Sin embargo, tal y como citan en este estudio, investigaciones realizadas en más de 50 generaciones de ratas noruegas, seleccionadas en función de la ausencia o presencia de un comportamiento agresivo, habían demostrado el papel de la ya explicada serotonina. Además, se apuntaba la importancia de una proteína adicional, denominada monoaminooxidasa A, más conocida por las siglas MAO-A. ¿Para qué sirve esta enzima? ¿Se ha demostrado su papel en las personas violentas?

MAO-A: ¿La enzima de la violencia?

A pesar de que hablamos de la relación entre genes y comportamientos agresivos en dos capítulos diferentes, no debemos pensar que ambas 'entregas' no tienen relación. Muy al contrario, si estudiamos qué es la MAO-A, entenderemos, por su papel como catalizador en la oxidación de monoaminas y la degradación de neurotransmisores (como la serotonina), que existe un vínculo estrecho entre ambos factores.

En particular, desde hace años se apunta al papel de la MAO-A como enzima de la violencia. Ya en 1993, un trabajo publicado en Science confirmaba que una mutación puntual en el gen que codifica esta proteína provocaba una deficiencia en la cantidad de MAO-A, que se asociaba a comportamientos agresivos de varios hombres de una familia en Holanda.
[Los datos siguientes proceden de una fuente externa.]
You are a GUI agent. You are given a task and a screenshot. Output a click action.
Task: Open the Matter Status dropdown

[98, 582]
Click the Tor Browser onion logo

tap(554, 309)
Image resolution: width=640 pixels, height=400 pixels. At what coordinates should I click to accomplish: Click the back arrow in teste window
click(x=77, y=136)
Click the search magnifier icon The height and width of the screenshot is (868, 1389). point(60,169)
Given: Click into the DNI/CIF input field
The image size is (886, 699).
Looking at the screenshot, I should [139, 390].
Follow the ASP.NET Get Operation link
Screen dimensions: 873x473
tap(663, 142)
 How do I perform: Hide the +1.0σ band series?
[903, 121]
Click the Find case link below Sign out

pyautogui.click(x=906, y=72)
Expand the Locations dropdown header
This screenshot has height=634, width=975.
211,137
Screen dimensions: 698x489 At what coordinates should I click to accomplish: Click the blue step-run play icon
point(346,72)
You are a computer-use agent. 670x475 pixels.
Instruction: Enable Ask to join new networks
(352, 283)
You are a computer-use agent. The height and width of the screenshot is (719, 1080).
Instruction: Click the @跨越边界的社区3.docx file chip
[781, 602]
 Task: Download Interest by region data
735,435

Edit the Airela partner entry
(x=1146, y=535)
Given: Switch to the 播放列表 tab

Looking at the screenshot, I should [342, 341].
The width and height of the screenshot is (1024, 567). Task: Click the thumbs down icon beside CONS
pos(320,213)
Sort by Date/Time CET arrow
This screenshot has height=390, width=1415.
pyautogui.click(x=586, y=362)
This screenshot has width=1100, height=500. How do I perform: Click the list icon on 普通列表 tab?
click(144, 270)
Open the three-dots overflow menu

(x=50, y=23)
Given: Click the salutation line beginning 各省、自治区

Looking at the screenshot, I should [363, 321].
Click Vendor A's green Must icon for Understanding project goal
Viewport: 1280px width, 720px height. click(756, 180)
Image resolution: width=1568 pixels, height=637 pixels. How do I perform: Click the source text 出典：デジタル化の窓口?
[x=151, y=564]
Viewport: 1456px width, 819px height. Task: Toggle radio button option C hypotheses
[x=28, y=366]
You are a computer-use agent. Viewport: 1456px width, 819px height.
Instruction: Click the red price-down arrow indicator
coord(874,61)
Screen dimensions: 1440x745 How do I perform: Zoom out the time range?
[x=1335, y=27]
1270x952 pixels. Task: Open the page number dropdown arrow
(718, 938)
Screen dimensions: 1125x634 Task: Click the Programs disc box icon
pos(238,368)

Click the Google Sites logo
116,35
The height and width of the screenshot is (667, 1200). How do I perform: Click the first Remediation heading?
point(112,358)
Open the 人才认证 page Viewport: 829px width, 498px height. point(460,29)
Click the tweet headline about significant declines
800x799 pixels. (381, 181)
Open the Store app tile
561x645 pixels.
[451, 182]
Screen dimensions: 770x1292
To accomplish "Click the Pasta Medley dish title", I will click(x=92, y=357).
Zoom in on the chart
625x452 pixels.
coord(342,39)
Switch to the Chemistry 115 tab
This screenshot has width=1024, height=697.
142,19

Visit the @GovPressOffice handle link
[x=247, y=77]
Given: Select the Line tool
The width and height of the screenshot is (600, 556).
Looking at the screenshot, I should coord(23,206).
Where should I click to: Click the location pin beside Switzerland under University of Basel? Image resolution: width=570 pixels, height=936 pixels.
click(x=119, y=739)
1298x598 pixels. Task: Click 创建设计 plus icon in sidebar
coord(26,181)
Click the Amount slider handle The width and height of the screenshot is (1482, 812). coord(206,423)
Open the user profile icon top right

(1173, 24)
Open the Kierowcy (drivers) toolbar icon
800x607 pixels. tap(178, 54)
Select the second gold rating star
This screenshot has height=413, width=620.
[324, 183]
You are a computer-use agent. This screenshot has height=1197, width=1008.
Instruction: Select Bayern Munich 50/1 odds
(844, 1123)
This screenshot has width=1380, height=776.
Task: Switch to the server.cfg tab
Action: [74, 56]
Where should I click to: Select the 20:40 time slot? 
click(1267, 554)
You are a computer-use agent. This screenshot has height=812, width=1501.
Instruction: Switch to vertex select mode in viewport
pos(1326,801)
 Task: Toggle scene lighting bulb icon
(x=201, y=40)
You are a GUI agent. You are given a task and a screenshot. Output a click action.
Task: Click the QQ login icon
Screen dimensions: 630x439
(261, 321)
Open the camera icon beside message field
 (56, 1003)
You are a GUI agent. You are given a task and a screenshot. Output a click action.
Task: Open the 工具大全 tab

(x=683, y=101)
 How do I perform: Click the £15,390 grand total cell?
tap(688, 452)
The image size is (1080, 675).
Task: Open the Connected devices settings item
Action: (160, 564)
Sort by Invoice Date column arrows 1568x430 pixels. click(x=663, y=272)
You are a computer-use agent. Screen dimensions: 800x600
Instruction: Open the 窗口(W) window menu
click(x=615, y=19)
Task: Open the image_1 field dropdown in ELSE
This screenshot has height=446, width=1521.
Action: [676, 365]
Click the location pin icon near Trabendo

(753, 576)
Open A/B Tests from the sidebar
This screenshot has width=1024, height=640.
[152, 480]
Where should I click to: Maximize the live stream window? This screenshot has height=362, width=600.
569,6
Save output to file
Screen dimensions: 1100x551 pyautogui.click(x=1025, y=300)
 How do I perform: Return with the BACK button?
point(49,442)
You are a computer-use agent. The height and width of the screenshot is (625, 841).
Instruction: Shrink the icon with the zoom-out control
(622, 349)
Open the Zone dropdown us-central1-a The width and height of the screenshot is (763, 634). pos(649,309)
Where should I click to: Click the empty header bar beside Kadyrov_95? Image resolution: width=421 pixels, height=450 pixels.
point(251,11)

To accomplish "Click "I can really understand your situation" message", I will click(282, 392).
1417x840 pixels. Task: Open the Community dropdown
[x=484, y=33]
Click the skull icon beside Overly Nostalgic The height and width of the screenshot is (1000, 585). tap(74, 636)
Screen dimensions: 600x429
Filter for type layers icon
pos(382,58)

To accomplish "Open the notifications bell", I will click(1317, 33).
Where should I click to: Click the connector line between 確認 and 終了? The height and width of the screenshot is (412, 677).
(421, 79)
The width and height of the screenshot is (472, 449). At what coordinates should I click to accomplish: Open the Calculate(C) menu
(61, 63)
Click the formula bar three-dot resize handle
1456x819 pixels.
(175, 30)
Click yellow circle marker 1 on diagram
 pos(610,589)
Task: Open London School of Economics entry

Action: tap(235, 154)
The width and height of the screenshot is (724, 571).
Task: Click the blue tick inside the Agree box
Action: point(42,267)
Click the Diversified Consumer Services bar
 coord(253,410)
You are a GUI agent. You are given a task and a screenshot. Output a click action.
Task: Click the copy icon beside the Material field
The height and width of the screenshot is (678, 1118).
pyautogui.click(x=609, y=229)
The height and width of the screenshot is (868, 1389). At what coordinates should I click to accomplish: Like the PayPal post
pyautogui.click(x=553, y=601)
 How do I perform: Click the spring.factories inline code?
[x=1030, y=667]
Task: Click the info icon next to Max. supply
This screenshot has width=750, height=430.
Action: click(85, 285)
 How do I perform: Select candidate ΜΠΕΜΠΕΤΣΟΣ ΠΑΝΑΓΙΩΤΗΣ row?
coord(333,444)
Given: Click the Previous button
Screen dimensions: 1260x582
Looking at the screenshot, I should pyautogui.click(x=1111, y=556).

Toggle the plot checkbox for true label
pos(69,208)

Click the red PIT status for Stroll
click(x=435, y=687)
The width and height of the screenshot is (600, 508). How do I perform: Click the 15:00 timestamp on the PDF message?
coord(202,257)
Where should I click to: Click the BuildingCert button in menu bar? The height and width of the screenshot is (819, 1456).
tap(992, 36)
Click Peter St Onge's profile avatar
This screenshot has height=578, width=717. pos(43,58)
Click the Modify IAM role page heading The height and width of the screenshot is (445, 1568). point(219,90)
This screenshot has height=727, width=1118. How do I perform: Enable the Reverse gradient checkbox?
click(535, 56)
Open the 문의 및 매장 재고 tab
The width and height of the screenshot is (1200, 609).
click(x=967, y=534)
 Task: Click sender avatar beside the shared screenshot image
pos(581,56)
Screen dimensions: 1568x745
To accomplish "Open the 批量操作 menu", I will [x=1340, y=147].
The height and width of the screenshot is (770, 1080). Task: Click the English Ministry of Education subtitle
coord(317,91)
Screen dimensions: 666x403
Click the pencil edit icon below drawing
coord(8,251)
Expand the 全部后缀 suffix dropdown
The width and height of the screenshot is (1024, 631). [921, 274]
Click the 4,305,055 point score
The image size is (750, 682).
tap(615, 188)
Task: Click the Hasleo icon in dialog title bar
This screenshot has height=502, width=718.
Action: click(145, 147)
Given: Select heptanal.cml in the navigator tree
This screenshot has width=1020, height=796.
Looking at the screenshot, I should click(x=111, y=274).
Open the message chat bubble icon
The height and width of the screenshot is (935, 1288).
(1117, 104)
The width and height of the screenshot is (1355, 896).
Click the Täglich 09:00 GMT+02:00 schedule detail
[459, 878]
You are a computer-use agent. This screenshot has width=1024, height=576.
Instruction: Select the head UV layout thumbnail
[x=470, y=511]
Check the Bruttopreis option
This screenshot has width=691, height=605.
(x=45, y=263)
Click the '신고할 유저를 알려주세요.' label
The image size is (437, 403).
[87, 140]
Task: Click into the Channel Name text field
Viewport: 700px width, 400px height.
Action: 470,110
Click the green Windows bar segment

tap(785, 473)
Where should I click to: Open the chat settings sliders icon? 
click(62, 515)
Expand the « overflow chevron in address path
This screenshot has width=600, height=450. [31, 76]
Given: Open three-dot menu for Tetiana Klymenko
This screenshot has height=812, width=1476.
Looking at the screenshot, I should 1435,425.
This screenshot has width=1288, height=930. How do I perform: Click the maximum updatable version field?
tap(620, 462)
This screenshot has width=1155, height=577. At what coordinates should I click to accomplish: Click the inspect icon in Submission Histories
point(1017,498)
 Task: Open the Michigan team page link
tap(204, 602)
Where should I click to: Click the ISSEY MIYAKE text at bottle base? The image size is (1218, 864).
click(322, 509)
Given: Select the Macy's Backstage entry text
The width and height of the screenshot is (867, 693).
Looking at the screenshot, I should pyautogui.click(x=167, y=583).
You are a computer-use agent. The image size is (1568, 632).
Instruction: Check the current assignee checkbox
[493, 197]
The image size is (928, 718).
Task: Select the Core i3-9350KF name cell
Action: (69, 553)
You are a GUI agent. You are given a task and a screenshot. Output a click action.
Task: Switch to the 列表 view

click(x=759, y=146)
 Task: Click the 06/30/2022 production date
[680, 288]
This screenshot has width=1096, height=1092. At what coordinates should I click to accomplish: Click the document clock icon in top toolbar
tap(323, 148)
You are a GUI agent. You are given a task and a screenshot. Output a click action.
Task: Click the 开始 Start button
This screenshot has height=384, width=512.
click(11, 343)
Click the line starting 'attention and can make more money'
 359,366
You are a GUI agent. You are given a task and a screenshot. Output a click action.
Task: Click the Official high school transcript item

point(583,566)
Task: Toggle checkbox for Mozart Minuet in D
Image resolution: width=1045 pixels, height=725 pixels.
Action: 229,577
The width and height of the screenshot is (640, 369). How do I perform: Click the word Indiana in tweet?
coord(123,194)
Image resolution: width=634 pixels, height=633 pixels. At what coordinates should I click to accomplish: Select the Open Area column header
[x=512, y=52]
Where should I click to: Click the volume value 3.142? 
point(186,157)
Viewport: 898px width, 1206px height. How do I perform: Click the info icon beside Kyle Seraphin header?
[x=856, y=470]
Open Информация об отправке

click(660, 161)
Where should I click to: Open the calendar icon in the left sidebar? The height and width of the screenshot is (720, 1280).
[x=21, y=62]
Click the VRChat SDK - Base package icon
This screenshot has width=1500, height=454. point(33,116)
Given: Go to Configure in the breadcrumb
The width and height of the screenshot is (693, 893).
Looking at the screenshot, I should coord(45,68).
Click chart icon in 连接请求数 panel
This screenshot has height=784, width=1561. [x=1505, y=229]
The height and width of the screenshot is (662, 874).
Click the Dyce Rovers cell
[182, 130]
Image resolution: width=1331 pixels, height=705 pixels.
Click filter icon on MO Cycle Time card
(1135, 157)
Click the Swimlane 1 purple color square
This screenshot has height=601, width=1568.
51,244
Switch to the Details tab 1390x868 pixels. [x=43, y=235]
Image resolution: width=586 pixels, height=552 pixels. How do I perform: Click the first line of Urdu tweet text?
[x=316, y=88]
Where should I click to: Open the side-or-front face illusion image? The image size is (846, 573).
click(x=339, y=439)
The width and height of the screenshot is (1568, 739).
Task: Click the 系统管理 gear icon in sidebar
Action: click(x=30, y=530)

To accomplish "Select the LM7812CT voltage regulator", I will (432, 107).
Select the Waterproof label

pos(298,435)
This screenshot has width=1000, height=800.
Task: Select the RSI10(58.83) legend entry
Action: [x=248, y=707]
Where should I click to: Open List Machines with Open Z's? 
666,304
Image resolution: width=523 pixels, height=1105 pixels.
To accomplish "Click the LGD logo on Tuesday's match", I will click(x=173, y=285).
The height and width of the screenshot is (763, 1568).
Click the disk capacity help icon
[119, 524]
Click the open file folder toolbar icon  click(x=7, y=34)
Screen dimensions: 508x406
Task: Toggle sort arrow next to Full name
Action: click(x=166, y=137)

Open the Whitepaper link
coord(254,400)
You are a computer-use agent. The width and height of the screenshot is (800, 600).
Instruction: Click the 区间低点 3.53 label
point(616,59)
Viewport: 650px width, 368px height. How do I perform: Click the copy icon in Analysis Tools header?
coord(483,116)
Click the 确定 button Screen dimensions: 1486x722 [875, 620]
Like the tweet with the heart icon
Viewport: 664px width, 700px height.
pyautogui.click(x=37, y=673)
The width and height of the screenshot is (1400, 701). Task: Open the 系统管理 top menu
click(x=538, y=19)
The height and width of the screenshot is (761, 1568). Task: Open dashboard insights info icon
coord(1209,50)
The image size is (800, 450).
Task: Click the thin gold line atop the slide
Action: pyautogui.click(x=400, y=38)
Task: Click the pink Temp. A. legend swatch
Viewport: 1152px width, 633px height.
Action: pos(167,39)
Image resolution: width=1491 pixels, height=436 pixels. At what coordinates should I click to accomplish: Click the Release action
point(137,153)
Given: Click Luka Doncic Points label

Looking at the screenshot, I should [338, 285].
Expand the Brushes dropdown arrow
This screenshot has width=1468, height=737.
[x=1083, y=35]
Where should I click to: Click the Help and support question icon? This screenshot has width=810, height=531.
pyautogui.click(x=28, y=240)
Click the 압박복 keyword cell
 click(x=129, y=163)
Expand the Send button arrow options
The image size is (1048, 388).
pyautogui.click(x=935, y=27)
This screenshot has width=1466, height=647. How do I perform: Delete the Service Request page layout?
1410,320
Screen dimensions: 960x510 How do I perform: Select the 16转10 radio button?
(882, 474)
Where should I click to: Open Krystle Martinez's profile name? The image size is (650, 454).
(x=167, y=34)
Por tanto, este artículo de 1993 ya apuntaba a la deficiencia de esta proteína como posible causa de la violencia y agresividad de algunos individuos. ¿Qué sabemos veinte años después? Estudios realizados en monos y en seres humanos (tanto hombres como mujeres) asocian de nuevo la carencia de esta enzima a una respuesta más violenta. Sin embargo, existe una peculiaridad que no debemos pasar por alto.

En aquellos individuos que hubieran recibido abusos sexuales o agresiones durante su infancia, pero que tuvieran cantidades normales de MAO-A, el comportamiento antisocial era menos frecuente. Sin embargo, los monos y las personas que hubieran sufrido estos problemas de pequeños, y además contaran con menos concentración de MAO-A, estaban más predispuestos a desarrollar comportamientos agresivos y violentos en la época adulta.

Este resultado, más conocido en ciencia como interacciones GxE (las letras aluden a 'genes' y 'ambiente' en inglés), ha sido observado en análisis posteriores. En particular, la deficiencia de MAO-A y el maltrato infantil derivaron en la mayoría de los casos en comportamientos agresivos y violentos años después.

John Goode (Flickr)

Incluso hay estudios más recientes que no relacionan solo las interacciones GxE y el maltrato infantil, sino también con otro tipo de condicionantes, por ejemplo que la madre, durante el embarazo, fumara de manera habitual. Incluso situaciones de riesgo, como familias con bajos recursos económicos, donde por desgracia se hubiera pasado hambre, también podían ser factores importantes para el desarrollo de la agresividad adulta.

En otras palabras, los genes relacionados con comportamientos violentos estarían muy condicionados por parámetros ambientales realmente variopintos. A pesar de ello, no debemos dejar de lado la posibilidad de que existieran resultados que fueran falsos positivos, en los que pareciera que una actitud violenta era causada por la interacción GxE, y que un único gen era responsable de estas actitudes.

Como vemos, el mapa genético y bioquímico relacionado con comportamientos agresivos sigue siendo realmente amplio. Igual que comentamos en el post de hoy y en el de hace unos días, estos estudios no deberían provocar la simplificación de un problema realmente complejo, que sigue trayendo de cabeza a científicos del campo de la genética, la neurobiología y la psicología. La maldad sí podría, por tanto, venir escrita en nuestros genes, o al menos en algunos, con la salvedad de que existen muchos otros factores (regla, goma de borrar, afilalápiz, etc.) que debemos tener en cuenta a la hora de escribir la importancia del ADN.